▶ [Problem description]
Please set down the rows below word for word, from the line containing "The width and height of the screenshot is (1000, 488)." down to the line containing "I will coord(695,271).", including both of those lines.

▶ [Data supplied]
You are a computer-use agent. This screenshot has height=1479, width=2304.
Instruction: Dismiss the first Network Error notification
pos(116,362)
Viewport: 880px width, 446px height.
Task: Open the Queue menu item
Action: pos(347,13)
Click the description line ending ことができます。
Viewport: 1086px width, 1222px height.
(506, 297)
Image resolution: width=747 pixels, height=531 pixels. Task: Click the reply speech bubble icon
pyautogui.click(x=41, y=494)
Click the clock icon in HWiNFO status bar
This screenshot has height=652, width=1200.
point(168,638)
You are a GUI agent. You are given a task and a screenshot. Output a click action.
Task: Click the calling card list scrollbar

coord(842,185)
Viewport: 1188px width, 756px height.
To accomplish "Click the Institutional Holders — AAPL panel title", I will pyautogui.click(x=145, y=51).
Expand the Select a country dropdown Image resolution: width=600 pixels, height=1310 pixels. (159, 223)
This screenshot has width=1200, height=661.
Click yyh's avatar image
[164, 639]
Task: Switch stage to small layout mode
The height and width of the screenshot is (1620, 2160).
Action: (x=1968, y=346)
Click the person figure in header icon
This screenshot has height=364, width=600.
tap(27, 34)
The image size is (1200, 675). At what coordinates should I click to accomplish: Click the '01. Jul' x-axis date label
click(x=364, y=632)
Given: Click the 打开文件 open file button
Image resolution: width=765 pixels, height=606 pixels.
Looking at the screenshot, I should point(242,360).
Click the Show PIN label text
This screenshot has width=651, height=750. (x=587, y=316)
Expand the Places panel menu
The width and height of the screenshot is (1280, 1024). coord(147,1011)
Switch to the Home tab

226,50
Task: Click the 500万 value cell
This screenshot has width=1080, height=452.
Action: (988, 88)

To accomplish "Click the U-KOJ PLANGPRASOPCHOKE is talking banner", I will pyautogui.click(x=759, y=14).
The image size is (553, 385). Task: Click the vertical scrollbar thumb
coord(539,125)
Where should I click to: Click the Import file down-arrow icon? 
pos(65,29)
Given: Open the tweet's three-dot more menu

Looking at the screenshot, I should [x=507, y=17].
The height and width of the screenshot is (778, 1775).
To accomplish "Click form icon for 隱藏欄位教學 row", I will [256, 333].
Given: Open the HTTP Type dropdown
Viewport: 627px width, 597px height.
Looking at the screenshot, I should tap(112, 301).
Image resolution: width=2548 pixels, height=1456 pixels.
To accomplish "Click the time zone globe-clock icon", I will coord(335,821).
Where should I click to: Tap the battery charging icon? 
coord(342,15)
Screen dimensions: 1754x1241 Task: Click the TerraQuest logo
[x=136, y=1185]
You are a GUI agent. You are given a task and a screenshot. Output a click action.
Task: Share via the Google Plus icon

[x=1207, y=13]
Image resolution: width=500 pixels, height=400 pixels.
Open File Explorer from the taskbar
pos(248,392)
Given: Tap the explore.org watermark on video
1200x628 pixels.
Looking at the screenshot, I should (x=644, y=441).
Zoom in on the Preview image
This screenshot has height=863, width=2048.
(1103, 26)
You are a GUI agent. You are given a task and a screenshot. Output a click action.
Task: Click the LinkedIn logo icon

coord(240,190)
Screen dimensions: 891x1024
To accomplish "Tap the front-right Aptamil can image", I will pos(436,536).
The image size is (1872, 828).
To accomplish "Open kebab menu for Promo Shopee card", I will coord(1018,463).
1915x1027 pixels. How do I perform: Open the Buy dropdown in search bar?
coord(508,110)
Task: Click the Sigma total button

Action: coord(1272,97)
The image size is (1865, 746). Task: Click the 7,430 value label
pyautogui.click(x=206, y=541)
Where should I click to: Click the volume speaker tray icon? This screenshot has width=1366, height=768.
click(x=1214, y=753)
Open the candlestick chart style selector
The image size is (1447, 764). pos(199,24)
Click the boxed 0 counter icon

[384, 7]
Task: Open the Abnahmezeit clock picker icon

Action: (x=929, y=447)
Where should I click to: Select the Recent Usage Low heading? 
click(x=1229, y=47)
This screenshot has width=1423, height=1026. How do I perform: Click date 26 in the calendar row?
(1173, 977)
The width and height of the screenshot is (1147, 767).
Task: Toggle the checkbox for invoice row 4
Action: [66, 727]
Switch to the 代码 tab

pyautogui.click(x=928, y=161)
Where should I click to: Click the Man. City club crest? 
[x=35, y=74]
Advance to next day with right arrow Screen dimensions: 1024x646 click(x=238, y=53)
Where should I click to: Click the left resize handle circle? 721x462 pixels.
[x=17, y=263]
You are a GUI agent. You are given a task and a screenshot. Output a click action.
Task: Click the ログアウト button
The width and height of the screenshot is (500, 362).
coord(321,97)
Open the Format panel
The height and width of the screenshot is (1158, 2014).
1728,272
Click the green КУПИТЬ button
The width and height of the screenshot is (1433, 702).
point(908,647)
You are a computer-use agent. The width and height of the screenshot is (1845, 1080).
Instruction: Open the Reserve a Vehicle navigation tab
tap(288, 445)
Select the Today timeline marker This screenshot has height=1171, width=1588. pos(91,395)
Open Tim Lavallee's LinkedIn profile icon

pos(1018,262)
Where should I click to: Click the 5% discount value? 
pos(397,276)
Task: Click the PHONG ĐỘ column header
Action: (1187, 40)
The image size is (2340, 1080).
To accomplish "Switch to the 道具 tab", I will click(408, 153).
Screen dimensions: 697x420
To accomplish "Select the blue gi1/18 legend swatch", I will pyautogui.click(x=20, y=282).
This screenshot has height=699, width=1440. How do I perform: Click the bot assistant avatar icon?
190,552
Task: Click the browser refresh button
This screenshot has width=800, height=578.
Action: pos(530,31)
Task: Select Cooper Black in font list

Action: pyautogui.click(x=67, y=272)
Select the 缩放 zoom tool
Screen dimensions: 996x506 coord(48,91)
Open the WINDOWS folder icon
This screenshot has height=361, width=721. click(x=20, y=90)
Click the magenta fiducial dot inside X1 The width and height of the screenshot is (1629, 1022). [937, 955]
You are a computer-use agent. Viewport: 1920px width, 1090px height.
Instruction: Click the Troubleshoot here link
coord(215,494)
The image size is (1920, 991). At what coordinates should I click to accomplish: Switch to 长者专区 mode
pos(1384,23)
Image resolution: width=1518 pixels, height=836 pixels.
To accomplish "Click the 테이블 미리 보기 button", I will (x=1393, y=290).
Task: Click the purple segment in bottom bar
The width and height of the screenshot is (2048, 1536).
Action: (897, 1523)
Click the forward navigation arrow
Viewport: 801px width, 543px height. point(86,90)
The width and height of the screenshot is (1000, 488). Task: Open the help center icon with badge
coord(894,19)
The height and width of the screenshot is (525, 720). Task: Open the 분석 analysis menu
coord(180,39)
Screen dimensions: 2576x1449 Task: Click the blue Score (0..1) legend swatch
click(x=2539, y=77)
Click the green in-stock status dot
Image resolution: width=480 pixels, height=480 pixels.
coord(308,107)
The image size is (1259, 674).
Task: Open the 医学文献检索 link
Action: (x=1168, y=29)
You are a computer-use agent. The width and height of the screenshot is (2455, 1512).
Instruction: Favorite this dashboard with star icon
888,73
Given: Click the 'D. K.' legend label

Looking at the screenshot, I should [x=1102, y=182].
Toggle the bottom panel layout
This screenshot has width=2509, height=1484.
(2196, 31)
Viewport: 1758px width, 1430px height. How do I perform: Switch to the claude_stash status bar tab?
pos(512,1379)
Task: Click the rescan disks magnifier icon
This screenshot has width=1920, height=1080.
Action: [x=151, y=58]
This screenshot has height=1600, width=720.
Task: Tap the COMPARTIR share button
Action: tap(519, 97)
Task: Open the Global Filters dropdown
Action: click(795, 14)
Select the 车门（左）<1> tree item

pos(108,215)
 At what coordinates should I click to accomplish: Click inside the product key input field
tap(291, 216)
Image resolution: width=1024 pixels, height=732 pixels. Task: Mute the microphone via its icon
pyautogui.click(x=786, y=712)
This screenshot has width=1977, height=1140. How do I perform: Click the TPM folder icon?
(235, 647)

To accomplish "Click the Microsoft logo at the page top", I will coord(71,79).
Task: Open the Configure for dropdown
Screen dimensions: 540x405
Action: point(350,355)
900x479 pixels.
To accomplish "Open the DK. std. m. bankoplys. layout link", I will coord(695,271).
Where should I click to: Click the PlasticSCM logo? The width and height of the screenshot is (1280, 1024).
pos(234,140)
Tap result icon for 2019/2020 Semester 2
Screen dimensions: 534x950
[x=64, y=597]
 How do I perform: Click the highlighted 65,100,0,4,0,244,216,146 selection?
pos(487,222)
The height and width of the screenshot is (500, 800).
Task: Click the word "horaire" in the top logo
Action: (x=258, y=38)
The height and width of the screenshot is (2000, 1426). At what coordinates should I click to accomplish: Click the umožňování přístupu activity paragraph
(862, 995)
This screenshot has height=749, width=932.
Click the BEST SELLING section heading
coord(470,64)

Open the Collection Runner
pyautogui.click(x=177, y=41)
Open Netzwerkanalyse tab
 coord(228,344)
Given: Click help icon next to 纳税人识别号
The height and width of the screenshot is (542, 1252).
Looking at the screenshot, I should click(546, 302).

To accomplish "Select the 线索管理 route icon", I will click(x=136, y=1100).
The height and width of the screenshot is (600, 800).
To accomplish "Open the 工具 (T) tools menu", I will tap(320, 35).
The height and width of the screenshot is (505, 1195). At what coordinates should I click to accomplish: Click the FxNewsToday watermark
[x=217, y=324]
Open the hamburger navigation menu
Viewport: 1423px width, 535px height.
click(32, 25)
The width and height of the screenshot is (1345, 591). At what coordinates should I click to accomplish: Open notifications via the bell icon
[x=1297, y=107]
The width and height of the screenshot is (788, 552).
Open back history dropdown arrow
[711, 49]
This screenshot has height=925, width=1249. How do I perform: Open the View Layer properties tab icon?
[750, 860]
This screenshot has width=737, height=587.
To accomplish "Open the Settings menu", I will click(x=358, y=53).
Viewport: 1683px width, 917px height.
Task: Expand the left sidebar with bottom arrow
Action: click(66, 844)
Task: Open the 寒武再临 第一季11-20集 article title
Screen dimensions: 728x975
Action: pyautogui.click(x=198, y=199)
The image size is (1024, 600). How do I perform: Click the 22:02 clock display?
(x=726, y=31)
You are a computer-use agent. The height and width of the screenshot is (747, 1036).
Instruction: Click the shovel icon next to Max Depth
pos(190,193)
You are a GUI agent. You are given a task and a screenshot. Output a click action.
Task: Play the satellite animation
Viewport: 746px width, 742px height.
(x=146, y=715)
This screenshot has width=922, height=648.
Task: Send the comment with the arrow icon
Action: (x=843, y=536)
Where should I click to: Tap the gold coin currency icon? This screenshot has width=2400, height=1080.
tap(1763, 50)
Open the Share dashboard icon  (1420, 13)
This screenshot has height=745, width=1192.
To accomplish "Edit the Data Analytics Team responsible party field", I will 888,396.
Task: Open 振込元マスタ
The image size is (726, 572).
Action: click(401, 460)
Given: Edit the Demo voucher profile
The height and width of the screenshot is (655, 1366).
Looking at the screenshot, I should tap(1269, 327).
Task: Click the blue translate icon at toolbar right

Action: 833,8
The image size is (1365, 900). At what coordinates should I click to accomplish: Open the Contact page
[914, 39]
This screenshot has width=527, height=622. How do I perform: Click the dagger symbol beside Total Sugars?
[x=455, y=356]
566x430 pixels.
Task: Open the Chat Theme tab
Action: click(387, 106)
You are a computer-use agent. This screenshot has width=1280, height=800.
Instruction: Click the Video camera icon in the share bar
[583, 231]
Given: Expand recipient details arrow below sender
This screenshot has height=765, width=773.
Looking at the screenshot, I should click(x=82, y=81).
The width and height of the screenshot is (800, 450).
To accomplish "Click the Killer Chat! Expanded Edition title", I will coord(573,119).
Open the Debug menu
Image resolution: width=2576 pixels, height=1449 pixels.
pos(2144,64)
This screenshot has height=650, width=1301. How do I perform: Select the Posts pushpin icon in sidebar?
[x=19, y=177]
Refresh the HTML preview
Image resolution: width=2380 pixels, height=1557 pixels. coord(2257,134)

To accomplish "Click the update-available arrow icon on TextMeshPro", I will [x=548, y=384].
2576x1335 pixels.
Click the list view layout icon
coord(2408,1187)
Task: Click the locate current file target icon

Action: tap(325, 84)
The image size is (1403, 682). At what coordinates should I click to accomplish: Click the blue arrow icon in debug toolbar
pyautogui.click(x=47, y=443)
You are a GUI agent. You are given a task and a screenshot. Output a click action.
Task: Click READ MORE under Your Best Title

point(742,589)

▶ [Response to this exercise]
The width and height of the screenshot is (1000, 488). Task: Open the help center icon with badge
coord(894,19)
The height and width of the screenshot is (525, 720). Task: Open the 분석 analysis menu
coord(180,39)
Screen dimensions: 2576x1449 Task: Click the blue Score (0..1) legend swatch
click(x=2539, y=77)
Click the green in-stock status dot
Image resolution: width=480 pixels, height=480 pixels.
coord(308,107)
The image size is (1259, 674).
Task: Open the 医学文献检索 link
Action: (x=1168, y=29)
You are a computer-use agent. The width and height of the screenshot is (2455, 1512).
Instruction: Favorite this dashboard with star icon
888,73
Given: Click the 'D. K.' legend label

Looking at the screenshot, I should [x=1102, y=182].
Toggle the bottom panel layout
This screenshot has width=2509, height=1484.
(2196, 31)
Viewport: 1758px width, 1430px height. How do I perform: Switch to the claude_stash status bar tab?
pos(512,1379)
Task: Click the rescan disks magnifier icon
This screenshot has width=1920, height=1080.
Action: [x=151, y=58]
This screenshot has height=1600, width=720.
Task: Tap the COMPARTIR share button
Action: tap(519, 97)
Task: Open the Global Filters dropdown
Action: click(795, 14)
Select the 车门（左）<1> tree item

pos(108,215)
 At what coordinates should I click to accomplish: Click inside the product key input field
tap(291, 216)
Image resolution: width=1024 pixels, height=732 pixels. Task: Mute the microphone via its icon
pyautogui.click(x=786, y=712)
This screenshot has width=1977, height=1140. How do I perform: Click the TPM folder icon?
(235, 647)

To accomplish "Click the Microsoft logo at the page top", I will coord(71,79).
Task: Open the Configure for dropdown
Screen dimensions: 540x405
Action: point(350,355)
900x479 pixels.
To accomplish "Open the DK. std. m. bankoplys. layout link", I will coord(695,271).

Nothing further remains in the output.